First, I need to figure out how our function, $h(x, y)$, changes when we only move in the 'x' direction, and then how it changes when we only move in the 'y' direction. These are like finding the "steepness" in just one direction.
* **Step 1: Calculate the 'change rates' (partial derivatives)**
* For the 'x' direction, I looked at how $h(x,y)$ changes when only 'x' changes. I used some rules I learned for inverse tangent and inverse sine functions.

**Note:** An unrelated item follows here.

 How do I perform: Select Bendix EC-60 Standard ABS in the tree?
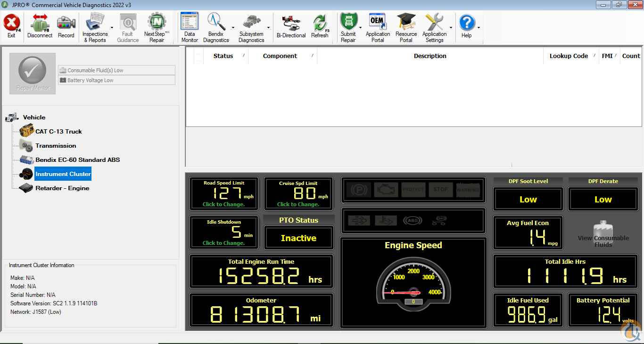[x=77, y=160]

* The change in $h$ for 'x' is: $\frac{\partial h}{\partial x} = \frac{-y}{x^2+y^2} + \frac{\sqrt{3}y}{\sqrt{4-x^2y^2}}$
* For the 'y' direction, I looked at how $h(x,y)$ changes when only 'y' changes.

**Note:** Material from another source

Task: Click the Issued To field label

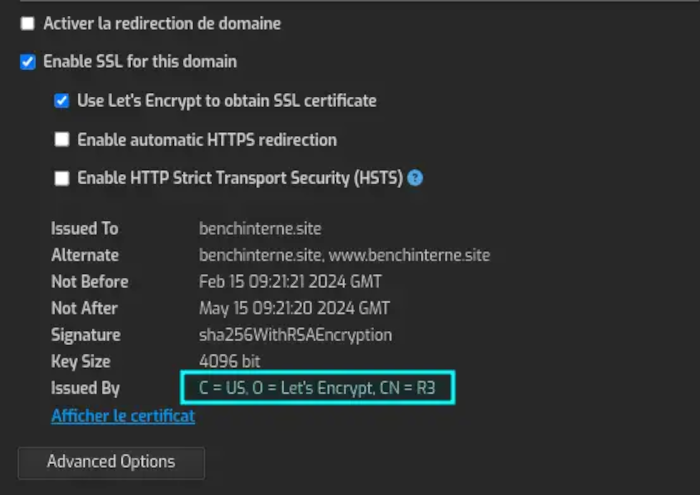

* The change in $h$ for 'y' is: $\frac{\partial h}{\partial y} = \frac{x}{x^2+y^2} + \frac{\sqrt{3}x}{\sqrt{4-x^2y^2}}$

* **Step 2: Find the exact change rates at our starting point, $P_0(1,1)$**
* Now, I'll plug in $x=1$ and $y=1$ into those change rate formulas:
* For the 'x' change rate: $\frac{\partial h}{\partial x}(1,1) = \frac{-1}{1^2+1^2} + \frac{\sqrt{3}(1)}{\sqrt{4-1^21^2}} = \frac{-1}{2} + \frac{\sqrt{3}}{\sqrt{3}} = \frac{-1}{2} + 1 = \frac{1}{2}$.
* For the 'y' change rate: $\frac{\partial h}{\partial y}(1,1) = \frac{1}{1^2+1^2} + \frac{\sqrt{3}(1)}{\sqrt{4-1^21^2}} = \frac{1}{2} + \frac{\sqrt{3}}{\sqrt{3}} = \frac{1}{2} + 1 = \frac{3}{2}$.

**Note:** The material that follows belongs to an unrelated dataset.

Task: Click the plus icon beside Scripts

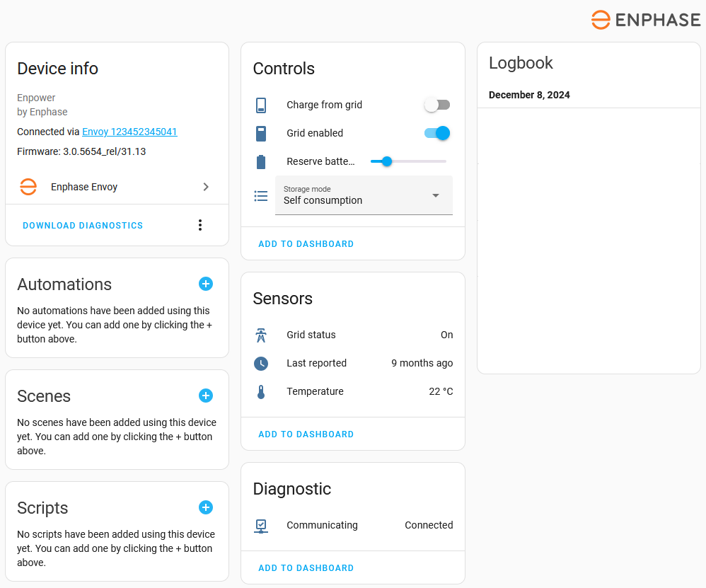Action: (206, 507)
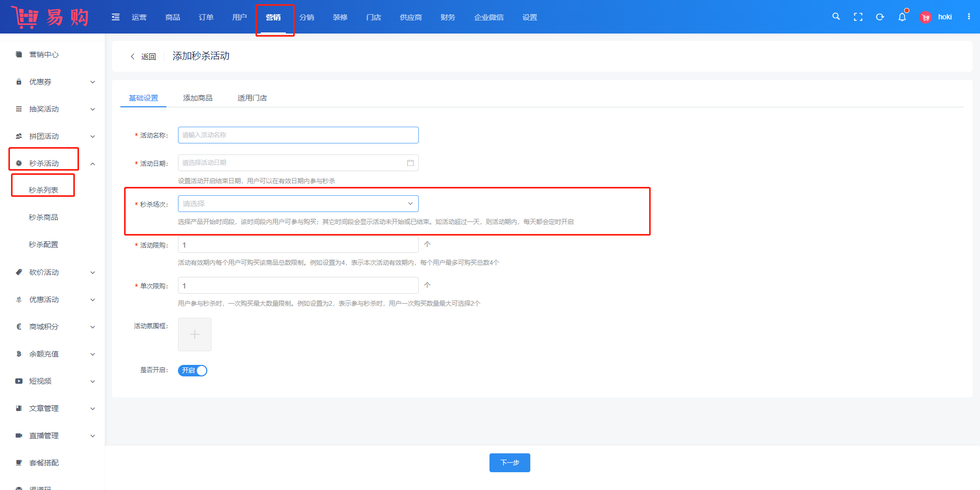Select 秒杀商品 in the sidebar
Viewport: 980px width, 490px height.
click(x=43, y=217)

* These two numbers together make a special "direction of biggest change" arrow, called the **gradient**: $\nabla h(1,1) = \left\langle \frac{1}{2}, \frac{3}{2} \right\rangle$. This arrow tells us the direction where the function's value goes up the fastest!

* **Step 3: Get our walking direction ready**
* The problem gives us a walking direction, $\mathbf{u}=3 \mathbf{i}-2 \mathbf{j}$, which is like an arrow $\langle 3, -2 \rangle$.
* To use it properly, we need to make its "length" exactly 1. We do this by dividing it by its own length (called its "magnitude").
* Length of $\mathbf{u} = \sqrt{3^2 + (-2)^2} = \sqrt{9+4} = \sqrt{13}$.
* So, our "ready-to-use" walking direction is $\hat{\mathbf{u}} = \left\langle \frac{3}{\sqrt{13}}, \frac{-2}{\sqrt{13}} \right\rangle$.

* **Step 4: Combine the "biggest change" arrow with our "walking" arrow**
* To find out how much the function changes *in our specific walking direction*, we combine the gradient arrow (from Step 2) with our ready-to-use walking arrow (from Step 3). We do this with something called a "dot product," which is like seeing how much they point in the same way.
* $D_{\mathbf{u}} h(P_0) = \nabla h(P_0) \cdot \hat{\mathbf{u}}$
* $D_{\mathbf{u}} h(P_0) = \left\langle \frac{1}{2}, \frac{3}{2} \right\rangle \cdot \left\langle \frac{3}{\sqrt{13}}, \frac{-2}{\sqrt{13}} \right\rangle$
* $D_{\mathbf{u}} h(P_0) = \left(\frac{1}{2} \cdot \frac{3}{\sqrt{13}}\right) + \left(\frac{3}{2} \cdot \frac{-2}{\sqrt{13}}\right)$
* $D_{\mathbf{u}} h(P_0) = \frac{3}{2\sqrt{13}} - \frac{6}{2\sqrt{13}} = \frac{3-6}{2\sqrt{13}} = \frac{-3}{2\sqrt{13}}$
* Finally, I cleaned up the answer a bit by multiplying the top and bottom by $\sqrt{13}$ so there's no square root in the bottom: $\frac{-3\sqrt{13}}{26}$.

So, if you start at $P_0(1,1)$ and walk in the direction $\mathbf{u}$, the value of $h(x,y)$ changes at a rate of $\frac{-3\sqrt{13}}{26}$. The negative sign means it's actually decreasing!